Dataset extract
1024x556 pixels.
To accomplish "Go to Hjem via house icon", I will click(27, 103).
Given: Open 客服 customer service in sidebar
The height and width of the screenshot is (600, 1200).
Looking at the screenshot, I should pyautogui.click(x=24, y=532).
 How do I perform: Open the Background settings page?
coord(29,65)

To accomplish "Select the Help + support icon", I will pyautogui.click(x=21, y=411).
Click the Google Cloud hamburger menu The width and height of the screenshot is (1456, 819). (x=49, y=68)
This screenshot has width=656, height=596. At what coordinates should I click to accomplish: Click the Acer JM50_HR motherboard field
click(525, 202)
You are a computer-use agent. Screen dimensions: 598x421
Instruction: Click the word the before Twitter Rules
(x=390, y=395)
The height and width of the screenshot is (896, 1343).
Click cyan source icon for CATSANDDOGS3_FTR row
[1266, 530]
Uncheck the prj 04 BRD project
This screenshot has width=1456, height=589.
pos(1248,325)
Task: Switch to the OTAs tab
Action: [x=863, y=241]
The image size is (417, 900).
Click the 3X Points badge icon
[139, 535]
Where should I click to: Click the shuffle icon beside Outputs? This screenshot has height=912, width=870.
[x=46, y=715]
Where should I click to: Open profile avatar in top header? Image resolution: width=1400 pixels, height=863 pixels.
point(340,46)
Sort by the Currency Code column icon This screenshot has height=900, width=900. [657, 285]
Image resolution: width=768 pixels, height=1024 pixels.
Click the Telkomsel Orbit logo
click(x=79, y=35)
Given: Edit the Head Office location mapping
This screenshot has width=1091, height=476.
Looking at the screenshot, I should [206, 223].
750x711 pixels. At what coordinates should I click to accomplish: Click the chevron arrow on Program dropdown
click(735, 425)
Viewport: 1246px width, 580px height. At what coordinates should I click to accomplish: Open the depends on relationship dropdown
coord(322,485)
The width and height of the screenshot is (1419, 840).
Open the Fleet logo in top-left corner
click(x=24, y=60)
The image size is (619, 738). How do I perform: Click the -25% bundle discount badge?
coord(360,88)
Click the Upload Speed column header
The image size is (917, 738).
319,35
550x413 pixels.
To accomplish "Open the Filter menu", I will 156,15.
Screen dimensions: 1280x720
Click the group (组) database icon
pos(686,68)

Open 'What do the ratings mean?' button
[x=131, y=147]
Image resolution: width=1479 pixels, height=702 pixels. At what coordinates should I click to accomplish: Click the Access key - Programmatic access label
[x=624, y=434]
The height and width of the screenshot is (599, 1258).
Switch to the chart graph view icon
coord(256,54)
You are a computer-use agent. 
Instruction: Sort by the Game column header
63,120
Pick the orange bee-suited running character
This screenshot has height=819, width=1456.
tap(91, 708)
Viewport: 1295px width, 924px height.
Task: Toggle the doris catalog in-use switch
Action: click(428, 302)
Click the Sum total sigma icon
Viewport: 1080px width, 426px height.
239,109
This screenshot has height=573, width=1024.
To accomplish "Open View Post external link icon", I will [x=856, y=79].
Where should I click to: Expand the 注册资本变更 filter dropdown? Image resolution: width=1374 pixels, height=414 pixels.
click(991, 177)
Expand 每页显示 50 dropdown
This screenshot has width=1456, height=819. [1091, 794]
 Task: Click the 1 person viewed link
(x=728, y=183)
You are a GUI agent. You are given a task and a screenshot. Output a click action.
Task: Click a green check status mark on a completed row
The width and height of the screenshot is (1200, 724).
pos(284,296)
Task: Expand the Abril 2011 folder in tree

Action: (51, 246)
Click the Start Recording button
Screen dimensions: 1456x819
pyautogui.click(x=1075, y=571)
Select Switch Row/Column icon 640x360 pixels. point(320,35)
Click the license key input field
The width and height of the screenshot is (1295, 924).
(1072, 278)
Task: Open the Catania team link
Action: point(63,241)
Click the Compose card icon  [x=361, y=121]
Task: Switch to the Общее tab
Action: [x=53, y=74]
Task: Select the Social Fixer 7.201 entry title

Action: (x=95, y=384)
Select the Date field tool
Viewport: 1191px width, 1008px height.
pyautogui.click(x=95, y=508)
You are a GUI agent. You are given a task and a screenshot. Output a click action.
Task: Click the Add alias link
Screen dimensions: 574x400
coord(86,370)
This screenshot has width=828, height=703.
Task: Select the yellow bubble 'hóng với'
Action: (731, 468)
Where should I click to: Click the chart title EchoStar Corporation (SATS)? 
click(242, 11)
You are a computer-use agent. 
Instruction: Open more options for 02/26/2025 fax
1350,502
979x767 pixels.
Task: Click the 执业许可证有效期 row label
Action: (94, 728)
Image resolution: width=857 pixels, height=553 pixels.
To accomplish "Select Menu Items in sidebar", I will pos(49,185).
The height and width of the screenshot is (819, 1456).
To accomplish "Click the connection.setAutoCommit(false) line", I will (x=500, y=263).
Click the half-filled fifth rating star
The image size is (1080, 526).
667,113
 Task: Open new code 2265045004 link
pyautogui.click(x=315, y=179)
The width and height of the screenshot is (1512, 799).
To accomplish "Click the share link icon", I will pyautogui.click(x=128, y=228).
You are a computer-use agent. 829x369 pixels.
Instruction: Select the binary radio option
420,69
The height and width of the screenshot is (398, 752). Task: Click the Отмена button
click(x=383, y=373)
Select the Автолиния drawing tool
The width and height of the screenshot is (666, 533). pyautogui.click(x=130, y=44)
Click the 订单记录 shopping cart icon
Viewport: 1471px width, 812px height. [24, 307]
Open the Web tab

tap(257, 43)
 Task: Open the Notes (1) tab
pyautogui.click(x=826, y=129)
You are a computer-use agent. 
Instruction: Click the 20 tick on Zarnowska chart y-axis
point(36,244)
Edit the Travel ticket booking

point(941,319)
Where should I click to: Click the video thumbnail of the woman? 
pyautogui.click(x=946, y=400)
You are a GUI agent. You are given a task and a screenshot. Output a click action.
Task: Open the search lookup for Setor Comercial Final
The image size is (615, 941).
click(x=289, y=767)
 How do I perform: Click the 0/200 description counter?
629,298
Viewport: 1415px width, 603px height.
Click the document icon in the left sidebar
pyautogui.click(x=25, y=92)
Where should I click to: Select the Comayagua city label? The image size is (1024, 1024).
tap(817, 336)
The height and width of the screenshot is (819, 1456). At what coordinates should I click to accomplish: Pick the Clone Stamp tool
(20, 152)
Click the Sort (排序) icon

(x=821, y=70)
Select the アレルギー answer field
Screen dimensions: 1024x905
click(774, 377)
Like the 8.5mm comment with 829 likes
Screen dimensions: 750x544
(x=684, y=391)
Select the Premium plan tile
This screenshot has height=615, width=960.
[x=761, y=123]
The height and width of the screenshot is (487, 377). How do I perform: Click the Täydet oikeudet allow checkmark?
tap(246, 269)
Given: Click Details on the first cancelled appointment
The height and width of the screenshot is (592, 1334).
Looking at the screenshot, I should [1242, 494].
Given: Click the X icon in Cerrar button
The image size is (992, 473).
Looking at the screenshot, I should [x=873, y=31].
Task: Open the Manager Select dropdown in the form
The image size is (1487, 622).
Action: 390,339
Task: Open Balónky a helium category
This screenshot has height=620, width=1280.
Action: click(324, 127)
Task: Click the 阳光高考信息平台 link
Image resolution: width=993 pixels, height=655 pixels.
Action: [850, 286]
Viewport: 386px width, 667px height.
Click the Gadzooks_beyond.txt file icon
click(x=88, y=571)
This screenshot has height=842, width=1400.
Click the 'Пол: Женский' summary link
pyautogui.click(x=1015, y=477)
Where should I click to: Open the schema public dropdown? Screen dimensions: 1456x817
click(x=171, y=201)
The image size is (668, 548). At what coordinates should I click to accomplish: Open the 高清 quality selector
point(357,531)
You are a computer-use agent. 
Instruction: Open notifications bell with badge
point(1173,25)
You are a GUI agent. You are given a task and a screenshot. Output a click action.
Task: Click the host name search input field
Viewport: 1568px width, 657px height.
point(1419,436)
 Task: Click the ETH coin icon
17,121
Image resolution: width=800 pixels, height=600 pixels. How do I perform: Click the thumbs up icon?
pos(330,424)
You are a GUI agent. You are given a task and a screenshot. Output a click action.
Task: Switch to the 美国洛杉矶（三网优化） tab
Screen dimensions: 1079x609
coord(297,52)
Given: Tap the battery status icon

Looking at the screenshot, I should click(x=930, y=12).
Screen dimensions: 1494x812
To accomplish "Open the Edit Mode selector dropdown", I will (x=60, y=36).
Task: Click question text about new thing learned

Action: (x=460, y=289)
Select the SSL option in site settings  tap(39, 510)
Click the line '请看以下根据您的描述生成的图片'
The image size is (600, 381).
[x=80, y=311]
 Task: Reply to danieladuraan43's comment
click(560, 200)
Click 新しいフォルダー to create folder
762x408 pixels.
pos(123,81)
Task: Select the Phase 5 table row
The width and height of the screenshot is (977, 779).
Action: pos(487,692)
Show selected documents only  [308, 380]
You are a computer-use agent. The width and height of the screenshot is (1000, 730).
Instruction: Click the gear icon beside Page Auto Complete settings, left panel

Description of the task
Retype everything in the material from the line containing "Open 'What do the ratings mean?' button" down to the line containing "pyautogui.click(x=95, y=508)", both included, with no changes.

Response to this exercise
Open 'What do the ratings mean?' button
[x=131, y=147]
Image resolution: width=1479 pixels, height=702 pixels. At what coordinates should I click to accomplish: Click the Access key - Programmatic access label
[x=624, y=434]
The height and width of the screenshot is (599, 1258).
Switch to the chart graph view icon
coord(256,54)
You are a computer-use agent. 
Instruction: Sort by the Game column header
63,120
Pick the orange bee-suited running character
This screenshot has height=819, width=1456.
tap(91, 708)
Viewport: 1295px width, 924px height.
Task: Toggle the doris catalog in-use switch
Action: click(428, 302)
Click the Sum total sigma icon
Viewport: 1080px width, 426px height.
239,109
This screenshot has height=573, width=1024.
To accomplish "Open View Post external link icon", I will [x=856, y=79].
Where should I click to: Expand the 注册资本变更 filter dropdown? Image resolution: width=1374 pixels, height=414 pixels.
click(991, 177)
Expand 每页显示 50 dropdown
This screenshot has width=1456, height=819. [1091, 794]
 Task: Click the 1 person viewed link
(x=728, y=183)
You are a GUI agent. You are given a task and a screenshot. Output a click action.
Task: Click a green check status mark on a completed row
The width and height of the screenshot is (1200, 724).
pos(284,296)
Task: Expand the Abril 2011 folder in tree

Action: (51, 246)
Click the Start Recording button
Screen dimensions: 1456x819
pyautogui.click(x=1075, y=571)
Select Switch Row/Column icon 640x360 pixels. point(320,35)
Click the license key input field
The width and height of the screenshot is (1295, 924).
(1072, 278)
Task: Open the Catania team link
Action: point(63,241)
Click the Compose card icon  [x=361, y=121]
Task: Switch to the Общее tab
Action: [x=53, y=74]
Task: Select the Social Fixer 7.201 entry title

Action: (x=95, y=384)
Select the Date field tool
Viewport: 1191px width, 1008px height.
pyautogui.click(x=95, y=508)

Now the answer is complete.